[Source data]
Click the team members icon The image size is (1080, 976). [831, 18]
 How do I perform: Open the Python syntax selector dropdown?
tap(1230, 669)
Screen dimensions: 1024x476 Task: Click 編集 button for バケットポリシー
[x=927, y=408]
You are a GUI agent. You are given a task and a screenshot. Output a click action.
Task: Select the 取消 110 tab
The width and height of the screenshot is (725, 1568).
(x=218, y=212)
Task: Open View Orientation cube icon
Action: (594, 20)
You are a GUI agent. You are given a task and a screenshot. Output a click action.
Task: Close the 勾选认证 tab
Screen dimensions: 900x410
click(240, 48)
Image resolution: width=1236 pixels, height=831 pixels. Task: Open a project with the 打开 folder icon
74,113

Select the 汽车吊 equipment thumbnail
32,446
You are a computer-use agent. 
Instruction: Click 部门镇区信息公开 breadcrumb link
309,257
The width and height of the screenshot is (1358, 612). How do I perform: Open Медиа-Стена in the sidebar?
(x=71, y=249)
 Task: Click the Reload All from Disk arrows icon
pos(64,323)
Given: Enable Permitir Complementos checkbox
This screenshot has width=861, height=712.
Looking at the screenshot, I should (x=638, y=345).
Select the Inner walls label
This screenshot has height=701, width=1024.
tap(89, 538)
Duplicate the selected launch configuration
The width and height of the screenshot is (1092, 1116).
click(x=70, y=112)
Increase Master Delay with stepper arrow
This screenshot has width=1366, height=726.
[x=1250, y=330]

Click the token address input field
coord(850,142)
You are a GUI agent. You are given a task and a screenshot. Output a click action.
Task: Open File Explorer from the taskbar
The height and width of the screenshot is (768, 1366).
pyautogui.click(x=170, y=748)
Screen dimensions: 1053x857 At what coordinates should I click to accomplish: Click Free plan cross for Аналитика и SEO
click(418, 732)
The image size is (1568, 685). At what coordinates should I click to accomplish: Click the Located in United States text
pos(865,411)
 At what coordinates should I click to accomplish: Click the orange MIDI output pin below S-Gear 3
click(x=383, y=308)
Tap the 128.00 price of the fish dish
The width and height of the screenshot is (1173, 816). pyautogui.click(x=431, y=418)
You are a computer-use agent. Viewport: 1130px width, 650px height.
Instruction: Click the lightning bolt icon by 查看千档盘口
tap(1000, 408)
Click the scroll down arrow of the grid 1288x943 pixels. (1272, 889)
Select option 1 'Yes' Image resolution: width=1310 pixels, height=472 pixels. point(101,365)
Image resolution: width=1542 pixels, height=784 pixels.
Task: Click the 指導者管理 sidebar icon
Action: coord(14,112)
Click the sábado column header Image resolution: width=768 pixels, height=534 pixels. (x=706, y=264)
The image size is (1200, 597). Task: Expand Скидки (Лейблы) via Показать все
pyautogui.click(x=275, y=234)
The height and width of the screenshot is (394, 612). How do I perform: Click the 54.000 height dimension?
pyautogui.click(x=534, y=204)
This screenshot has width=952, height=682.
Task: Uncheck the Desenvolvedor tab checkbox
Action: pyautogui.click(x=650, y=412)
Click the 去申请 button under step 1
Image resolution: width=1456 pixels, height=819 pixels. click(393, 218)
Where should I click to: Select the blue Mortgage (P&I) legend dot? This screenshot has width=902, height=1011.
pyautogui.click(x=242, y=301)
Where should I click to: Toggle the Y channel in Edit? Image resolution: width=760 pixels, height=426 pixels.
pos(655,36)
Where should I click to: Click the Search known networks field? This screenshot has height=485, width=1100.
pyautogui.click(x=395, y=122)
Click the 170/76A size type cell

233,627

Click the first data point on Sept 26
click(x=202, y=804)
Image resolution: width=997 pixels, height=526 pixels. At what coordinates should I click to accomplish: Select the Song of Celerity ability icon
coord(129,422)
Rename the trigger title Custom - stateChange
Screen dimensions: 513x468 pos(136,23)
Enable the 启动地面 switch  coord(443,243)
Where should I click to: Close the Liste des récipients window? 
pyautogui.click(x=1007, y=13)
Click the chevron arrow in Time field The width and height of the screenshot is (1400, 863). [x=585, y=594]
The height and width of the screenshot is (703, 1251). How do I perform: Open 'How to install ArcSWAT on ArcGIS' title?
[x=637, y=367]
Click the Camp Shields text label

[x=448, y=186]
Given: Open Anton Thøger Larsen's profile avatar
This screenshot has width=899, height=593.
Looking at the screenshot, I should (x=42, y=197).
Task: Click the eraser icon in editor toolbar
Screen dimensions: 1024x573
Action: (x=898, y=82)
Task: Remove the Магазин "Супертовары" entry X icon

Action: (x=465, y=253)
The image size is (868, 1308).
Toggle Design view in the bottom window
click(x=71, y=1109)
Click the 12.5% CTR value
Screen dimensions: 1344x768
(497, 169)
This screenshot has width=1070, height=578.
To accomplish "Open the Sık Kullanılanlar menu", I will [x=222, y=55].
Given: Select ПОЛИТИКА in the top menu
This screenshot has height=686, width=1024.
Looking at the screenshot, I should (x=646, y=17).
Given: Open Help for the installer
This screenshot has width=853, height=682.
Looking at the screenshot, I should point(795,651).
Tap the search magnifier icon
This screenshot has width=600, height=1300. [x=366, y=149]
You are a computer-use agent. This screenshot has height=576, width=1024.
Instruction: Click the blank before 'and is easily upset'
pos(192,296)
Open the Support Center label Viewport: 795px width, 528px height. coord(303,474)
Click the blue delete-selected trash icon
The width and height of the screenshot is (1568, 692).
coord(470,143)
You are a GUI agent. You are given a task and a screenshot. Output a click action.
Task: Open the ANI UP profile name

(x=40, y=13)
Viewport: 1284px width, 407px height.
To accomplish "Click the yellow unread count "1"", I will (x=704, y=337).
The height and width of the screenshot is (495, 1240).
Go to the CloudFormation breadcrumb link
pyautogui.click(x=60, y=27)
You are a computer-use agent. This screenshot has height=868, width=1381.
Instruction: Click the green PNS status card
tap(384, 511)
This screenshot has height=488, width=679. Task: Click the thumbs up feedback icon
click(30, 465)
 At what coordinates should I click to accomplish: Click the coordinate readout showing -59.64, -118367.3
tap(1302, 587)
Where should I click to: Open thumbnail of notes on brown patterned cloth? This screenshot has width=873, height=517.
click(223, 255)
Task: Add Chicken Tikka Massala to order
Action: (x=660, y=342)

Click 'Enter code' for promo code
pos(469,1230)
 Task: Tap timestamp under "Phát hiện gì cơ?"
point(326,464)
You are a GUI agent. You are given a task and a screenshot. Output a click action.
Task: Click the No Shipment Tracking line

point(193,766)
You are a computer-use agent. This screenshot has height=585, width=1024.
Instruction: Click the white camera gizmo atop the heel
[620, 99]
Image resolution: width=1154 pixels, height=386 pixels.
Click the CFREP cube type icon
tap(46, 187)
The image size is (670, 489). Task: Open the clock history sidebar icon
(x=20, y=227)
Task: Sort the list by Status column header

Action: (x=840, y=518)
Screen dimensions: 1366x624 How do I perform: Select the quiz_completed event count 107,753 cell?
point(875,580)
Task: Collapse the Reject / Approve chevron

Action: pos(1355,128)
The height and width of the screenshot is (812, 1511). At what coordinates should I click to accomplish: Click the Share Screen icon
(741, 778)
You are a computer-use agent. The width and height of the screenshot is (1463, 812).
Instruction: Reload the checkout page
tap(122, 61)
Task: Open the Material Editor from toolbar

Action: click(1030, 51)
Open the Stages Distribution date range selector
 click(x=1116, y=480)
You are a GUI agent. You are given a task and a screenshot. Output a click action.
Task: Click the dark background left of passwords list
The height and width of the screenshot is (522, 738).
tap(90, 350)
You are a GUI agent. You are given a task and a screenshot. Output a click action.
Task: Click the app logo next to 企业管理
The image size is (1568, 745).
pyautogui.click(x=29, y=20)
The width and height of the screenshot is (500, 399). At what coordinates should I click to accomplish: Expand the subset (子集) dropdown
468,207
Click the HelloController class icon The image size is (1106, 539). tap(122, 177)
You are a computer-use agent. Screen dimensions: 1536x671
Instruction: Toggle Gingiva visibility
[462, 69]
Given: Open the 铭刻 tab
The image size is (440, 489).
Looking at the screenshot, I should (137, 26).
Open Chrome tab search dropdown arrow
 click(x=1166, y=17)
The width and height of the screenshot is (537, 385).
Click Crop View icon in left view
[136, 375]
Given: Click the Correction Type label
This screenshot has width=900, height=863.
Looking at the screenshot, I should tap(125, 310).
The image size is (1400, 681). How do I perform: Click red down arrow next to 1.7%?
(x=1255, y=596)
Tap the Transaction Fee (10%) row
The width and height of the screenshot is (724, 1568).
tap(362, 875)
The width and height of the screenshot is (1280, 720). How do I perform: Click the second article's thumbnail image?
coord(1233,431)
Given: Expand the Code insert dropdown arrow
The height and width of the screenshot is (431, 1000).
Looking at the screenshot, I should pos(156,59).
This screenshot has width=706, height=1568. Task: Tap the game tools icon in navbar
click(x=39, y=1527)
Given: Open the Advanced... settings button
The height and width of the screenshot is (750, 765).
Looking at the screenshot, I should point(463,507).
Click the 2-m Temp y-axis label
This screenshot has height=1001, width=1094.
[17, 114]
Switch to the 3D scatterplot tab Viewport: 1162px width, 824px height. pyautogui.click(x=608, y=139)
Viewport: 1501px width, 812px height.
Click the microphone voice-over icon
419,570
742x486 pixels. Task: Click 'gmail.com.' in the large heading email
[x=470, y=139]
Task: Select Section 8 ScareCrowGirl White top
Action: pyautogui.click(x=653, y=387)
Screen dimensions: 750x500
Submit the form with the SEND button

- Task statement
Take the line containing "Click the HelloController" as the first line and the last line of the data above as the final one. Write out these lines and all between them exactly.

- Reply to the exercise
Click the HelloController class icon The image size is (1106, 539). tap(122, 177)
You are a computer-use agent. Screen dimensions: 1536x671
Instruction: Toggle Gingiva visibility
[462, 69]
Given: Open the 铭刻 tab
The image size is (440, 489).
Looking at the screenshot, I should (137, 26).
Open Chrome tab search dropdown arrow
 click(x=1166, y=17)
The width and height of the screenshot is (537, 385).
Click Crop View icon in left view
[136, 375]
Given: Click the Correction Type label
This screenshot has width=900, height=863.
Looking at the screenshot, I should tap(125, 310).
The image size is (1400, 681). How do I perform: Click red down arrow next to 1.7%?
(x=1255, y=596)
Tap the Transaction Fee (10%) row
The width and height of the screenshot is (724, 1568).
tap(362, 875)
The width and height of the screenshot is (1280, 720). How do I perform: Click the second article's thumbnail image?
coord(1233,431)
Given: Expand the Code insert dropdown arrow
The height and width of the screenshot is (431, 1000).
Looking at the screenshot, I should pos(156,59).
This screenshot has width=706, height=1568. Task: Tap the game tools icon in navbar
click(x=39, y=1527)
Given: Open the Advanced... settings button
The height and width of the screenshot is (750, 765).
Looking at the screenshot, I should point(463,507).
Click the 2-m Temp y-axis label
This screenshot has height=1001, width=1094.
[17, 114]
Switch to the 3D scatterplot tab Viewport: 1162px width, 824px height. pyautogui.click(x=608, y=139)
Viewport: 1501px width, 812px height.
Click the microphone voice-over icon
419,570
742x486 pixels. Task: Click 'gmail.com.' in the large heading email
[x=470, y=139]
Task: Select Section 8 ScareCrowGirl White top
Action: pyautogui.click(x=653, y=387)
Screen dimensions: 750x500
Submit the form with the SEND button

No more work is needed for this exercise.